How many of the lines below contain "item"? Reply with only that figure.

======== Available data

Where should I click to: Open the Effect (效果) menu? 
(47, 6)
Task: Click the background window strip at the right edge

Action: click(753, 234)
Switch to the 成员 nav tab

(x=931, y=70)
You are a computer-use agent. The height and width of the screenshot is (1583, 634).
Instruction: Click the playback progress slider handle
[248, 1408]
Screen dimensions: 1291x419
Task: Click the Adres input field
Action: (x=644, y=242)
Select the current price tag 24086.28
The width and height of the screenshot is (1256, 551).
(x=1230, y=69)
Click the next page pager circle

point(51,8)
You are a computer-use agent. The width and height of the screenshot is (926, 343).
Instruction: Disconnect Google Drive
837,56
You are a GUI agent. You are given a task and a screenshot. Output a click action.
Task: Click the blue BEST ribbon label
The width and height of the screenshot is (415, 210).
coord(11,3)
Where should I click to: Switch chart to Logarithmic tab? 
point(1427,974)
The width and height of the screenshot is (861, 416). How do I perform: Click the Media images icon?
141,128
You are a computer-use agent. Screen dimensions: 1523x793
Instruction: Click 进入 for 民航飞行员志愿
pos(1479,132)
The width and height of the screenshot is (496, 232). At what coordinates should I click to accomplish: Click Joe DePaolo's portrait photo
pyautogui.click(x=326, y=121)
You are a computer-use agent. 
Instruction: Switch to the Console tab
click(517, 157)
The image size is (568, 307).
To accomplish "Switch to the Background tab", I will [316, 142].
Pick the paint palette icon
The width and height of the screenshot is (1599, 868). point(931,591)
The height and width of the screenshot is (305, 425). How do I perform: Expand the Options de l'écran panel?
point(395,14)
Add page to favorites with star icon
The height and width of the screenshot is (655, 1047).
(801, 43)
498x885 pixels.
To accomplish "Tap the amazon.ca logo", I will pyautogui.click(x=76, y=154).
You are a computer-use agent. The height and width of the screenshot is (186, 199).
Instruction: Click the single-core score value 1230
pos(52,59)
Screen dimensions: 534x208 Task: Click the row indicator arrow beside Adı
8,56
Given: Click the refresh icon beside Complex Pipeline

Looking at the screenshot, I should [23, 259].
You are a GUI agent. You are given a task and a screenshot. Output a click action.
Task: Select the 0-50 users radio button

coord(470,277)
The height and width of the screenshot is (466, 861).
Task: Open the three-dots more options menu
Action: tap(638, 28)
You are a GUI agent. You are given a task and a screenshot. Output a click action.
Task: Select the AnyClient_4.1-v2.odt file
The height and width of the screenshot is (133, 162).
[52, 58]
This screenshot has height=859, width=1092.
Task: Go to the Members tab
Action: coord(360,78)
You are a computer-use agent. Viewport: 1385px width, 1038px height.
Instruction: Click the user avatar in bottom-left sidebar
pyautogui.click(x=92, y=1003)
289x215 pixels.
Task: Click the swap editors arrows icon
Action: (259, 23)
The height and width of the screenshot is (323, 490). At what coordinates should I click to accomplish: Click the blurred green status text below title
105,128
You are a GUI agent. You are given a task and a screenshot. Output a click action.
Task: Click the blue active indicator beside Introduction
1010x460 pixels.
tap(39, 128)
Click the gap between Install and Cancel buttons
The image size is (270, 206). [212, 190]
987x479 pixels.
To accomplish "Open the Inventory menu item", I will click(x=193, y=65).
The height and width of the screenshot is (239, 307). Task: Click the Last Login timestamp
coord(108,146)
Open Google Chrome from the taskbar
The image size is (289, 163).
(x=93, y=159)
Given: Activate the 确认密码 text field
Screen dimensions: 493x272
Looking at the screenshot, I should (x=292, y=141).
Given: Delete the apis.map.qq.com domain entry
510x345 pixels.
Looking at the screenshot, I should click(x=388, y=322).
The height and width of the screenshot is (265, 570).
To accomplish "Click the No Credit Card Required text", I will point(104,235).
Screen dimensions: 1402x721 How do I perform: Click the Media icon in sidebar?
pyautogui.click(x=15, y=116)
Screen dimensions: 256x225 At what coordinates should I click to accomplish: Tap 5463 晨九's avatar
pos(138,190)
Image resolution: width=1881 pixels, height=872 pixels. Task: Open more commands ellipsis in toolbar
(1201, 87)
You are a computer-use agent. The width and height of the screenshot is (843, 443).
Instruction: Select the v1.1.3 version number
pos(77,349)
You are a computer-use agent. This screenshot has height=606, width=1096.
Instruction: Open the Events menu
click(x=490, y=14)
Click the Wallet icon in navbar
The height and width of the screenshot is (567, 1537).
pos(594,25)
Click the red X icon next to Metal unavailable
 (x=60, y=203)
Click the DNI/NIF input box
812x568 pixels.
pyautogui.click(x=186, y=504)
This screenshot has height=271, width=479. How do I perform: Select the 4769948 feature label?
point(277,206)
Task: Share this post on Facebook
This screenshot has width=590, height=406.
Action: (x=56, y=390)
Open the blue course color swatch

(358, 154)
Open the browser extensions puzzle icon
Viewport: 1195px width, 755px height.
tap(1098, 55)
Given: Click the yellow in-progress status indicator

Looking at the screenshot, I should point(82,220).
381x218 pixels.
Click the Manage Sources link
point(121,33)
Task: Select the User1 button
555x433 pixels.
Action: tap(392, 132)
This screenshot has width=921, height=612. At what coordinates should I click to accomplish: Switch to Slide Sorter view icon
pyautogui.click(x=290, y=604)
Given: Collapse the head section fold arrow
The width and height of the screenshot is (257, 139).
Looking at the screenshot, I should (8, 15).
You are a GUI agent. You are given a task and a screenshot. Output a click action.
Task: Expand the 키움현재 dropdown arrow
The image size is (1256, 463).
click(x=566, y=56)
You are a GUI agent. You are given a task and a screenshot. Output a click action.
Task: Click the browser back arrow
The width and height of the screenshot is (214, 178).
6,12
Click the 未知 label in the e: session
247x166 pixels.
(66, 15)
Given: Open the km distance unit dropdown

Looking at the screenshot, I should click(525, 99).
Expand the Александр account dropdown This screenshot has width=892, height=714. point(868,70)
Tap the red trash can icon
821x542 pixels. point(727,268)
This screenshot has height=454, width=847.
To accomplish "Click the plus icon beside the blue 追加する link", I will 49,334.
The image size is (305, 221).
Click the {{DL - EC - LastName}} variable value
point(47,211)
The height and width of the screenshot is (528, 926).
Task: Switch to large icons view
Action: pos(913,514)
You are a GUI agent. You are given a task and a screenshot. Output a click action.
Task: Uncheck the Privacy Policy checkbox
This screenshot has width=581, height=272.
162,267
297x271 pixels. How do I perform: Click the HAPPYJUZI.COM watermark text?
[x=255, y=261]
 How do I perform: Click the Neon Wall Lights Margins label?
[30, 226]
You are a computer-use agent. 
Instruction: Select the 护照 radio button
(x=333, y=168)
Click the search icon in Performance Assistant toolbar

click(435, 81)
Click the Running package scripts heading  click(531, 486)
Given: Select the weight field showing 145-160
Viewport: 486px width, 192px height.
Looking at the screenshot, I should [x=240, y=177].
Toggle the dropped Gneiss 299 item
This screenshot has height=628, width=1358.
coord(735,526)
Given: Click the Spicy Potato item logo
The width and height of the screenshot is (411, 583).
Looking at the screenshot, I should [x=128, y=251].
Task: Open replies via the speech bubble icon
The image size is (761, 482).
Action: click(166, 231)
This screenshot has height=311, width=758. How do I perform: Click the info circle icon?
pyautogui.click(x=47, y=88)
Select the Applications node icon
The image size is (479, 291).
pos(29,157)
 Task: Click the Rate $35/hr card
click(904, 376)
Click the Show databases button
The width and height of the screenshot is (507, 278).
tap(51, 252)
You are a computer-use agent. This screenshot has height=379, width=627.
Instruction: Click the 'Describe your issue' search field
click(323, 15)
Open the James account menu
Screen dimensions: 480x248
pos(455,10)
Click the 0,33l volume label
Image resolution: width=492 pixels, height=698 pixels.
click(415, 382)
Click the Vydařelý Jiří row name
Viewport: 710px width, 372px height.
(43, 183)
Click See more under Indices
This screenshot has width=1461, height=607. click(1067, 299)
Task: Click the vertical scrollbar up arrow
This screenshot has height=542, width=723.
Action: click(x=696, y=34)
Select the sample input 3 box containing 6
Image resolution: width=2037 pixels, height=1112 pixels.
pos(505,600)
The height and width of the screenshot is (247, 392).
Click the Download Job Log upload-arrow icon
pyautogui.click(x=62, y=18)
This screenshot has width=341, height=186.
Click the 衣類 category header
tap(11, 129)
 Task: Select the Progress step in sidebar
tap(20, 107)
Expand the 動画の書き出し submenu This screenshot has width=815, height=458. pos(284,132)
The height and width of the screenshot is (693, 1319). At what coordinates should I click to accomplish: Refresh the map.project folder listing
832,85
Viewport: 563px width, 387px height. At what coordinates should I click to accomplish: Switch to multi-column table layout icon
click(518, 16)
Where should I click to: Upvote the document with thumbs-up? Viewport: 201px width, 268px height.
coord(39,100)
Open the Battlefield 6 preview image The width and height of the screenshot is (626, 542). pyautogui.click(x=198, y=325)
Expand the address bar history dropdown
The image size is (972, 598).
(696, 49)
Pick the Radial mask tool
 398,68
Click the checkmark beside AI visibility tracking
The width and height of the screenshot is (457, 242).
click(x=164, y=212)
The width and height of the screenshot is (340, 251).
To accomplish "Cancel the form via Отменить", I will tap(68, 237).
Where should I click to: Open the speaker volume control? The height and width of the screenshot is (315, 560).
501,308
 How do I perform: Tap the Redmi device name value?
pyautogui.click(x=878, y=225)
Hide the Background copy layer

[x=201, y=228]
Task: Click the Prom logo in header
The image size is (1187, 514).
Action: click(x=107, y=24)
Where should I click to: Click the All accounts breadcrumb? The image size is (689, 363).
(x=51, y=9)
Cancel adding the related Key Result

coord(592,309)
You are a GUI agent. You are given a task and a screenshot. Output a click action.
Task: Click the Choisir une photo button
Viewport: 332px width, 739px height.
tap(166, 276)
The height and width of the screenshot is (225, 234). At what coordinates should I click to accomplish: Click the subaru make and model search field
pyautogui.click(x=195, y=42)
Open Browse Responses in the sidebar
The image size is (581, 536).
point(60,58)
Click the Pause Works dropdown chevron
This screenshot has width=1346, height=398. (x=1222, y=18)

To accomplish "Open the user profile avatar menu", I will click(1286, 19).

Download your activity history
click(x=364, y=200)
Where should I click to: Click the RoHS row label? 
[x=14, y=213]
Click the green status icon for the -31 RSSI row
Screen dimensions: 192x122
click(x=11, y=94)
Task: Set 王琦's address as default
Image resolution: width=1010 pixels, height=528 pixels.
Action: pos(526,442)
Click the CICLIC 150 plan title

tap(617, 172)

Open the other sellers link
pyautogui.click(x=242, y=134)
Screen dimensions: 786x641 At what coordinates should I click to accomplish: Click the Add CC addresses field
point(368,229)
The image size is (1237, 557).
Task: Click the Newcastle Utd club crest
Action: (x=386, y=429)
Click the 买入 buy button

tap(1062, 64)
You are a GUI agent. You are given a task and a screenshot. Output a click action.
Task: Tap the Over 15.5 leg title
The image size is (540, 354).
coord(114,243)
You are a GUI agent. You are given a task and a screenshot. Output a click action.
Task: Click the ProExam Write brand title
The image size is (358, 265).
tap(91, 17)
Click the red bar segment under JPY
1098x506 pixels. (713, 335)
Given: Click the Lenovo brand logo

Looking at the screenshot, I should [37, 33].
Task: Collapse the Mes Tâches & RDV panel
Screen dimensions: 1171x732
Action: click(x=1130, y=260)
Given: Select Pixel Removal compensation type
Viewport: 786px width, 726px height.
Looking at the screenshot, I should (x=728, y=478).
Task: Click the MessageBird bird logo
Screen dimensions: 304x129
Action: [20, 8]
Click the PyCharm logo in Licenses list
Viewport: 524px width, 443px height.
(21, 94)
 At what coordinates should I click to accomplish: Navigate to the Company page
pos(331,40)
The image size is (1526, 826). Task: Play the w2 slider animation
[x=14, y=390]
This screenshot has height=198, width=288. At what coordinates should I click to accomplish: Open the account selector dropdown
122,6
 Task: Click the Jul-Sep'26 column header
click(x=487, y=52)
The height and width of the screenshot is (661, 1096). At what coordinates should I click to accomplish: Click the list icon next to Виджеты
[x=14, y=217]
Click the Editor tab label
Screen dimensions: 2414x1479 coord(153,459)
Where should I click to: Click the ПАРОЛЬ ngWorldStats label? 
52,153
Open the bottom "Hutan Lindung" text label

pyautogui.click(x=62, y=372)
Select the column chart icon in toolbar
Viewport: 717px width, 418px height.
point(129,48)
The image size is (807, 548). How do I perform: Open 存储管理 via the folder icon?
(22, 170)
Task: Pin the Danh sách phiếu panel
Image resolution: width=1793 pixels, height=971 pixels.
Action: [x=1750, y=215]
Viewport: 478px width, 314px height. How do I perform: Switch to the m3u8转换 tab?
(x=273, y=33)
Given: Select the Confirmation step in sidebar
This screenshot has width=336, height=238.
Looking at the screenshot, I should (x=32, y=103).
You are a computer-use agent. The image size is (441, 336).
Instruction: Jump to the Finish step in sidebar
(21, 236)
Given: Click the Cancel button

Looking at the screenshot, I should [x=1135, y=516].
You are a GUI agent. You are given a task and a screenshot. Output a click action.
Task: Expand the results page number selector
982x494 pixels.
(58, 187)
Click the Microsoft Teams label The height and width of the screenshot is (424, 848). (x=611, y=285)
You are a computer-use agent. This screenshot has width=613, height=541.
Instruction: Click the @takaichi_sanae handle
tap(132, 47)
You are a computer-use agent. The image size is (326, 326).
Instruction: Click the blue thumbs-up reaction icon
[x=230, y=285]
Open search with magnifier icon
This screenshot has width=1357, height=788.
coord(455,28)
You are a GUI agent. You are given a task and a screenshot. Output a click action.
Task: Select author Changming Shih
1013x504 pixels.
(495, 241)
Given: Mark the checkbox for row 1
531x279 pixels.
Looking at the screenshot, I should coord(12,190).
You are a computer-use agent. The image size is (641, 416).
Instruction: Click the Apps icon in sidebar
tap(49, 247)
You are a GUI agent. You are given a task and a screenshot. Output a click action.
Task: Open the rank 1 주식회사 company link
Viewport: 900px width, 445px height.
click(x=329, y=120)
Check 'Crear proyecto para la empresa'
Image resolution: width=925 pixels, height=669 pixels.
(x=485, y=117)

================

**Solution to this exercise:** 3